L’état ne va plus acheter la paix sociale par les subventions

Vers des difficultés génératrices de mécontentements

L’exercice 2017 l’a déjà prévu, la loi de finances 2018 l’a confirmé. Les prix des carburants et, par ricochet, ceux des transports, du tabac, des appareils électroménagers, d’Internet et des communications téléphoniques… sont révisés à la hausse. Autant de produits que les consommateurs paieront plus cher durant l’année en cours qui s’annonce des plus dures pour le petit peuple, à qui l’on demande de serrer la ceinture. La chute des prix du pétrole aidant, la situation des finances publiques est telle qu’il est aujourd’hui impossible pour l’État de poursuivre sa stratégie d’achat de la paix sociale par le biais des subventions. D’où la contrainte d’élaborer et de mettre en œuvre une politique d’austérité que les pouvoirs publics dictent à la population. Le gouvernement a opté pour le financement non conventionnel appelé communément “planche à billets”. Or, qui dit planche à billets dit aussi dépréciation de la valeur de la monnaie locale et, par conséquent, une inflation certaine. Et c’est la population qui subirait de plein fouet l’impact de cette politique à travers  la cherté de la vie et l’appauvrissement des ménages. En choisissant cette option de financement, l’État compromet une partie du pouvoir d'achat et du niveau de vie des citoyens.
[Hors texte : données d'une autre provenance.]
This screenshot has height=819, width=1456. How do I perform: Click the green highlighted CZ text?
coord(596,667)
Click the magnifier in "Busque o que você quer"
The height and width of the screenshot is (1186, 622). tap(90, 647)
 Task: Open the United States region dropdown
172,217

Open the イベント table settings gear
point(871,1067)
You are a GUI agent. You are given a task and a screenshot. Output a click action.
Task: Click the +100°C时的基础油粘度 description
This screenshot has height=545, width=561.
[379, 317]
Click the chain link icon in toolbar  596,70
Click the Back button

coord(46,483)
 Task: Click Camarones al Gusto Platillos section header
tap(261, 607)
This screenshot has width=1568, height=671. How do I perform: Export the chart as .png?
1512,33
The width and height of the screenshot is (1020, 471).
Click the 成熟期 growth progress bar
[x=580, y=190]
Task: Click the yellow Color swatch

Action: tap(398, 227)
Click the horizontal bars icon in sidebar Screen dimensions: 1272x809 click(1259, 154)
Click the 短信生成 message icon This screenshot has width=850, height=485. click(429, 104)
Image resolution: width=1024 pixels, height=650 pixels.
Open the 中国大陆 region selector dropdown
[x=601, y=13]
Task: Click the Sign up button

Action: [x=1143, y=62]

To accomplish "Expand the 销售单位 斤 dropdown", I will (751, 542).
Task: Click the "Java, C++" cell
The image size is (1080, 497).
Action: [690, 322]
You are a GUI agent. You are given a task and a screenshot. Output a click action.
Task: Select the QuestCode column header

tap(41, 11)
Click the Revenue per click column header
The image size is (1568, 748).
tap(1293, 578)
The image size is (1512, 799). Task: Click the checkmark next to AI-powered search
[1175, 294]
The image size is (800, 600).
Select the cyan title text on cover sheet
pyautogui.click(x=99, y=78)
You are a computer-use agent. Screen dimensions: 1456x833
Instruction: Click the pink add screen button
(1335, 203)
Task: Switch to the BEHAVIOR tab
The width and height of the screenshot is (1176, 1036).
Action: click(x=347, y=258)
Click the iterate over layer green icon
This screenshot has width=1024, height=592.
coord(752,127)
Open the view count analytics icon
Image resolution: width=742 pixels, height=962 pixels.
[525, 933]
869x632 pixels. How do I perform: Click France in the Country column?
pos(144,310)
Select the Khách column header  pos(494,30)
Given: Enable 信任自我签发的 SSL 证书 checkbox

La planche à billets pourrait entraîner un processus inflationniste difficile à contrôler. Mais elle  peut être une solution maîtrisable si elle est destinée à relancer l’économie nationale, quand bien même elle engendre une petite inflation. L’économiste, le Pr Chafir Ahmine, estime que cette démarche nécessite une vision claire de ce que l’État fera de cet argent imprimé suivant des échéances bien précises. Si le financement est injecté dans des secteurs productifs, il y aura l’effet multiplicateur, c’est-à-dire qu’il créera une valeur ajoutée, une richesse et des postes d’emploi, voire une croissance économique à terme. Cependant, “si cet argent est réservé à l’importation, l’Algérie financera indirectement l’économie des autres pays”, déplore cet expert. Pour le Pr Ahmine, toute émission de billet doit être contrôlée, réfléchie et planifiée pour éviter toute inflation continue. L’année 2018 s’annonce difficile pour le citoyen, affirme l’universitaire, d’autant plus que le marché national souffre d’un manque flagrant de régulation, laissant libre champ à la spéculation.


B. K.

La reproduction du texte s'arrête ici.